Export data from Analytics

Apigee Analytics collects and analyzes a broad spectrum of data that flows across your APIs and provides visualization tools, including interactive dashboards, custom reports, and other tools that identify trends in API proxy performance.

Now, you can unlock this rich content by exporting analytics data from Apigee Analytics to your own data repository, such as Google Cloud Storage or BigQuery. You can then take advantage of the powerful query and machine learning capabilities offered by Google Cloud BigQuery and TensorFlow to perform your own data analysis. You can also combine the exported analytics data with other data, such as web logs, to gain new insights into your users, APIs, and applications.

Export data format

Export analytics data to one of the following formats:

  • Comma-separated values (CSV)

    The default delimiter is a comma (,) character. Supported delimiter characters include comma (,), pipe (|), and tab (\t). Configure the value using the csvDelimiter property, as described in Export request property reference .

  • JSON

The exported data includes all the analytics metrics and dimensions built into Edge, and any custom analytics data that you add. For a description of the exported data, see Analytics metrics, dimensions, and filters reference.

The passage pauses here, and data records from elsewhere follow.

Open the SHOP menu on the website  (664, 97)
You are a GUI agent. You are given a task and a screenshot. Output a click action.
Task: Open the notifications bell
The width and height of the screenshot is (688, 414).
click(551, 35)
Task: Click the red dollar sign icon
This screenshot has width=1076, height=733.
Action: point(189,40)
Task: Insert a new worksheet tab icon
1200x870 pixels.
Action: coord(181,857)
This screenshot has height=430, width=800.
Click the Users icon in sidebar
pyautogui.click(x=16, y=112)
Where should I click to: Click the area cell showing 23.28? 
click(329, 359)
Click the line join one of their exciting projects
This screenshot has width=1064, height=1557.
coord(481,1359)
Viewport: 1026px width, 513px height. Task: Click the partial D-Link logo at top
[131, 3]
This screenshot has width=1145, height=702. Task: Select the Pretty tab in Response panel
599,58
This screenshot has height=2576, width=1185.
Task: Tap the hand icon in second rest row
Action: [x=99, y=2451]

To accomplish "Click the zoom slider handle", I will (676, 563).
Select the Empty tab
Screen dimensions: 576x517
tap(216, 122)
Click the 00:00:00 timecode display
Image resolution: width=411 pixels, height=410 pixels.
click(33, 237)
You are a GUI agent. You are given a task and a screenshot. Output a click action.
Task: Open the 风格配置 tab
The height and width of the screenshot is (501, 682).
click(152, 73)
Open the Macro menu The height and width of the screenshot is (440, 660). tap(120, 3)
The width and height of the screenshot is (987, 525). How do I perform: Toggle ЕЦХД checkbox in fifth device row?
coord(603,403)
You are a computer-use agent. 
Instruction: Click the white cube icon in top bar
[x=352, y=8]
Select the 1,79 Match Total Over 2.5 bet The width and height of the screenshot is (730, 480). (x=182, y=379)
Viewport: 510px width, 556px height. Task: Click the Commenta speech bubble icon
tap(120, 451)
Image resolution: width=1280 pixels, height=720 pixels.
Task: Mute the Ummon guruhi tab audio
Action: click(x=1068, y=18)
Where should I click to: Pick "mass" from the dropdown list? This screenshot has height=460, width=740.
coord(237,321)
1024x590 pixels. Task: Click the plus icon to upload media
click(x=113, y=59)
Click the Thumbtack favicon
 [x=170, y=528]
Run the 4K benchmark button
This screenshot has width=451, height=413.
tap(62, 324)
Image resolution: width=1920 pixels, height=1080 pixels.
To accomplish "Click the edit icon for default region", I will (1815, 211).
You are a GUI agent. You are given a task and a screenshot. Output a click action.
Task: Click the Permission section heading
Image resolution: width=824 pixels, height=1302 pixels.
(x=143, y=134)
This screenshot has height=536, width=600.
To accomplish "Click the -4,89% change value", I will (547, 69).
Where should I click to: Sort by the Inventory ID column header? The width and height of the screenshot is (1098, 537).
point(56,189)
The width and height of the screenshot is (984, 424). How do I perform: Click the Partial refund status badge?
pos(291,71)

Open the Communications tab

You can export analytics data to the following data repositories:

Overview of the export process

The following steps summarize the process used to export your analytics data:

  1. Configure your data repository (GCS or BigQuery) for data export. You must ensure that your data repository has been configured correctly, and that the service account used to write data to the data repository has the correct permissions.

  2. Create a data store that defines the properties of the data repository (GCS or BigQuery) where you export your data, including the credentials used to access the data repository.

    When you create a data store, you upload the data repository credentials to the Edge Credentials Vault to securely store them. The data export mechanism then uses those credentials to write data to your data repository.

  3. Use the data export API to initiate the data export. The data export runs asynchronously in the background.

  4. Use the data export API to determine when the export completes.

  5. When the export completes, access the exported data in your data repository.

The following sections describe these steps in more detail.

Configure your data repository

The analytics data export mechanism writes data to GCS or BigQuery. In order for that write to occur, you must:

  • Create a Google Cloud Platform service account.
  • Set the role of the service account so that it can access GCS or BigQuery.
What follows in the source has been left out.